Jon Stewart’s latest show covered a story about the Google barges popping up on either US coast. One’s moored in San Francisco Bay, the other sitting in Maine’s Portland Harbor. For want of a manifest, media offered asinine speculation as to the concealed cargo. Señor Stewart handles his bread and butter:
Source: The Daily Show
This got my wheels a-spinnin’. A search yielded a WaPo article: Google’s crazy barge scheme: your complete guide. Check out this bit:
A Bay Area TV station has said the barge will be a marketing center for Google Glass, the wearable computer that connects to eyeglasses. Business Insider has suggested the same thing. An anonymous source told CNET that the barges will be stores that float from city to city via river (emphasis mine).
Um, that tip was anonymous for a reason, guys. What is this, a tabloid? Can we go ahead and not write an obituary for journalism? Think twice about the idea that Google wants to send barges adrift down our waterways, slanging augmented reality headgear to America’s riverfront communities. This report demands suspension of disbelief that might be required to view movie sequels Robocop: Houseboat! or Minority Report on the Mississippi.
Headline pizzazz is not gotten by a ‘new Google data centers’ story, it’s true. But the whole piece is bunk when reporters have no insight into the question, Why floating?
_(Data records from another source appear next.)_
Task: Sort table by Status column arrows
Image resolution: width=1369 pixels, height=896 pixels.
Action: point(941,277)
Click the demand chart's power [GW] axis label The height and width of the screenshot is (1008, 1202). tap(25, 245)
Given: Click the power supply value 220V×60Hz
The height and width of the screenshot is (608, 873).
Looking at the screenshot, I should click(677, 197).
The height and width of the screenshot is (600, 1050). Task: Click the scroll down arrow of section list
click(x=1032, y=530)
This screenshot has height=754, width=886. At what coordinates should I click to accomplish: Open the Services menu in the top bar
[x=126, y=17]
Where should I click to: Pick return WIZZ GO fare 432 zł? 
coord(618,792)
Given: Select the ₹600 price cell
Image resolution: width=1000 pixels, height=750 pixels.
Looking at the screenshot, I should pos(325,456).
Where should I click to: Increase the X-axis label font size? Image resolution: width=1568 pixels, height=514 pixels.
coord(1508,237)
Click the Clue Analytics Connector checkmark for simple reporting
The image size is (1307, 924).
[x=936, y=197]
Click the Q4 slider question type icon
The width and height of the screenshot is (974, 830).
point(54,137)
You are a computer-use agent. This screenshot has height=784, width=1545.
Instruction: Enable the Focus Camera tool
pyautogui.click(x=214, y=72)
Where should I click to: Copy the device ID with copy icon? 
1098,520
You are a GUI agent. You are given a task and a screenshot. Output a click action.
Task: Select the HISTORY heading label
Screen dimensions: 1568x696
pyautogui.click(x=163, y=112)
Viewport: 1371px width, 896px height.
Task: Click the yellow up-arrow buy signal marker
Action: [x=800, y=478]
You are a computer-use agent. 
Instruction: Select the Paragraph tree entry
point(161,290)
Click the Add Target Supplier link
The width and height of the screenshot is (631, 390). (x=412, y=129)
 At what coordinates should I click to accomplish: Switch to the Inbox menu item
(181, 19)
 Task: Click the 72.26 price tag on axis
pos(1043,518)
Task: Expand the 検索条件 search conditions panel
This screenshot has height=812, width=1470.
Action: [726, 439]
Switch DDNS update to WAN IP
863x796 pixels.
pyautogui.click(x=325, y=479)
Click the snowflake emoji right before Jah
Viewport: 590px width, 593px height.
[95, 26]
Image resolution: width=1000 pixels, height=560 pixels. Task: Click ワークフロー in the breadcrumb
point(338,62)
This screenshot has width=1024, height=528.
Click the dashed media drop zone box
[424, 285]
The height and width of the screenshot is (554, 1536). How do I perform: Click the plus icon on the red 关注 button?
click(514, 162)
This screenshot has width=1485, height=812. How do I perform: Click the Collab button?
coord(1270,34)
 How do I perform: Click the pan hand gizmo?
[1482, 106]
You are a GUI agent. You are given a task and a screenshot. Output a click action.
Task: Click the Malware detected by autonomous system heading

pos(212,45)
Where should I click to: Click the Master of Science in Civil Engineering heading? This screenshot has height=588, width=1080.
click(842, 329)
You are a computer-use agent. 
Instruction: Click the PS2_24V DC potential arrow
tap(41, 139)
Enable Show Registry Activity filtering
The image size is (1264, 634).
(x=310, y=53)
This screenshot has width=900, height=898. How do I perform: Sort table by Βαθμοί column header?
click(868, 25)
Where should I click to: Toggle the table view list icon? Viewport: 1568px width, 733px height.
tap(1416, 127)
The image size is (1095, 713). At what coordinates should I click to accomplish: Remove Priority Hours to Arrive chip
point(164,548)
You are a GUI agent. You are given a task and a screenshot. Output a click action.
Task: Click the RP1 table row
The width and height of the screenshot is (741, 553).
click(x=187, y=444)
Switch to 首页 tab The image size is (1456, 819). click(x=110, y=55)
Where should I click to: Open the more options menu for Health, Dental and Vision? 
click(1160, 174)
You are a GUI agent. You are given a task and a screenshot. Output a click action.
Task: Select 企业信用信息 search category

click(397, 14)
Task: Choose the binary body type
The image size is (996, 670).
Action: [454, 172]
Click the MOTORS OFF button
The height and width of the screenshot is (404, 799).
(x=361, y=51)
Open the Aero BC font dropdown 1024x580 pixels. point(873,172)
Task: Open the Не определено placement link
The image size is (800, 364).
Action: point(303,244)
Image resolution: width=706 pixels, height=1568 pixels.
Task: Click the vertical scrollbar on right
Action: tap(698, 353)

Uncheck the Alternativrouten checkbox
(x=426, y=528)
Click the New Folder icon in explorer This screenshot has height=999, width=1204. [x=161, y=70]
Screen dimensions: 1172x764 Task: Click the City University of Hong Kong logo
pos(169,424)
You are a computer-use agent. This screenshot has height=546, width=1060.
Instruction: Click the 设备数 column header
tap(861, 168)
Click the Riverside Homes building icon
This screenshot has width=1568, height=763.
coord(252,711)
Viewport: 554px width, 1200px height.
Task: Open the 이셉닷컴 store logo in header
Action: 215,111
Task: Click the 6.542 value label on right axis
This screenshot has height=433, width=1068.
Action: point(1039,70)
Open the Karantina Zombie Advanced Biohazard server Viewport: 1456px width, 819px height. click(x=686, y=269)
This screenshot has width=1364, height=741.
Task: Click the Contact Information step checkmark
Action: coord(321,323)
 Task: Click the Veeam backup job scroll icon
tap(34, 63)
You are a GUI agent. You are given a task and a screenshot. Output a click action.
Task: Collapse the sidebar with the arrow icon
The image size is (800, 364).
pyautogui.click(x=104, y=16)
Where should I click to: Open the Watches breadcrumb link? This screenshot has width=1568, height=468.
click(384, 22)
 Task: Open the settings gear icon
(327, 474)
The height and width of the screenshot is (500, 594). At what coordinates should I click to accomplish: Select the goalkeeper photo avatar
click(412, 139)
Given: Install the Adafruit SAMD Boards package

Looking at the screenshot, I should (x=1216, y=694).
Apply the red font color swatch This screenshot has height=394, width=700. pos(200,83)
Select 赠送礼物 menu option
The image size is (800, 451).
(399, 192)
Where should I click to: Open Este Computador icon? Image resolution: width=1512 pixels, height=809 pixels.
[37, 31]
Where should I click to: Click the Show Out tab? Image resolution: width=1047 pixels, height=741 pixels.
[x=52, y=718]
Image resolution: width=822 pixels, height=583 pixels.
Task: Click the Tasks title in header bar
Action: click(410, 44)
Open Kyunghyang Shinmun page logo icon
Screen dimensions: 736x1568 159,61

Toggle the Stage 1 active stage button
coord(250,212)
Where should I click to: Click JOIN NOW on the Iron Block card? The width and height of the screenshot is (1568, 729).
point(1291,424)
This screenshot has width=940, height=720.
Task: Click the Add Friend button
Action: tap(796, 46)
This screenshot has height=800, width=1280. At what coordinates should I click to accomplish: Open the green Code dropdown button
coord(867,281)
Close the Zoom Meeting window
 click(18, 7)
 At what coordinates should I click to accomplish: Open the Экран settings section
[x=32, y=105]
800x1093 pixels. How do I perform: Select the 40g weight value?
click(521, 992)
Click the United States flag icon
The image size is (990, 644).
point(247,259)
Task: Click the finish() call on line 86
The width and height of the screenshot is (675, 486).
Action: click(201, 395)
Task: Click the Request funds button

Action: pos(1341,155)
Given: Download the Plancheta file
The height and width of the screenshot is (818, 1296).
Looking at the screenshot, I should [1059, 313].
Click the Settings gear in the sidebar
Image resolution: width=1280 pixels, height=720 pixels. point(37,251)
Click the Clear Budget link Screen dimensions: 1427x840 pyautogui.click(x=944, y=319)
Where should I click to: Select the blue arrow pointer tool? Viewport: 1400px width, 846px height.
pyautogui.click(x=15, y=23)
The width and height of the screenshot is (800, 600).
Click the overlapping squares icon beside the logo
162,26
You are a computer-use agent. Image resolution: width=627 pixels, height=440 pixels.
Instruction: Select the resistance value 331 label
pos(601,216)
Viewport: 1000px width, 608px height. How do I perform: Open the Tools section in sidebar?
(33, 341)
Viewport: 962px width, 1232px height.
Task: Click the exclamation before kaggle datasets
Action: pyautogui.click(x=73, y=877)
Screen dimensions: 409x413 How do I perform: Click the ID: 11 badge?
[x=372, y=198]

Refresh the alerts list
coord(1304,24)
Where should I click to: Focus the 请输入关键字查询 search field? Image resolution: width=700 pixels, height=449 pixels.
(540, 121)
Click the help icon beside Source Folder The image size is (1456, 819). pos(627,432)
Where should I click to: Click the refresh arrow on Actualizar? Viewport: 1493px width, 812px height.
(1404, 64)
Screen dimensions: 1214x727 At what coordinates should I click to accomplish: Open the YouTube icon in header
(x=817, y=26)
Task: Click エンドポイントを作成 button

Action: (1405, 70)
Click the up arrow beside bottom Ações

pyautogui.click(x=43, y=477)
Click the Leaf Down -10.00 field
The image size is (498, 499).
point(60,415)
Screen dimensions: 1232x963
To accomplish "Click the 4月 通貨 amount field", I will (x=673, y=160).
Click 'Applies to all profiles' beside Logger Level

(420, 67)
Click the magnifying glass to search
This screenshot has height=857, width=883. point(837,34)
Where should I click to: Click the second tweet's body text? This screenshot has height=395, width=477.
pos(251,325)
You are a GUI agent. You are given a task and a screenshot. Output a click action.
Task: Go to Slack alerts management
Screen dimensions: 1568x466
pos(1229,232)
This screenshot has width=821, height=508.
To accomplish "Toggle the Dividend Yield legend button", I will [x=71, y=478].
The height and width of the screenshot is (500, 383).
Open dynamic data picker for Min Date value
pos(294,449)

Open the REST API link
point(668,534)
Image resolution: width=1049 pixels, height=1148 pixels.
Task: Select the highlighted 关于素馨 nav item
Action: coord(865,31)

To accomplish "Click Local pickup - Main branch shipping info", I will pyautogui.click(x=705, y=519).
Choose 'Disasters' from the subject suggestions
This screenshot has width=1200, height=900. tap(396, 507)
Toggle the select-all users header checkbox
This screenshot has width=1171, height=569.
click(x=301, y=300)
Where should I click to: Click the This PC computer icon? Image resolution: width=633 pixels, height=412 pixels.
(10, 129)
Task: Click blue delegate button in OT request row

My guess: finance. Specifically, high frequency trading (HFT). The winning edge in HFT is so vanishingly small that, paradoxically, physical space comes back into play. If Google were to float these barges way out into the Pacific and Atlantic oceans, they’d succeed in putting relay centers smack dab in between the west coast and the Tokyo Stock Exchange, the east coast and the London Stock Exchange. The cash that mega-banks would put up for a Google server at sea is—oh my god wait for it—unfathomable.
In support of my speculation I offer this, a Reuters piece published in May of this year. The article talks HFT with Mike Persico, CEO of high-tech network infrastructure company Anova Technologies:
Asked what might come next, Persico mentioned the use of drones and barges to create a transatlantic wireless network (emphasis mine).
*Gulp*. Welp, I sure didn’t wake up wishing for a haunting vision of space-age militarized finance this sunny morning, but, there it is.
Mr. America, try to hide the product of your savage pride.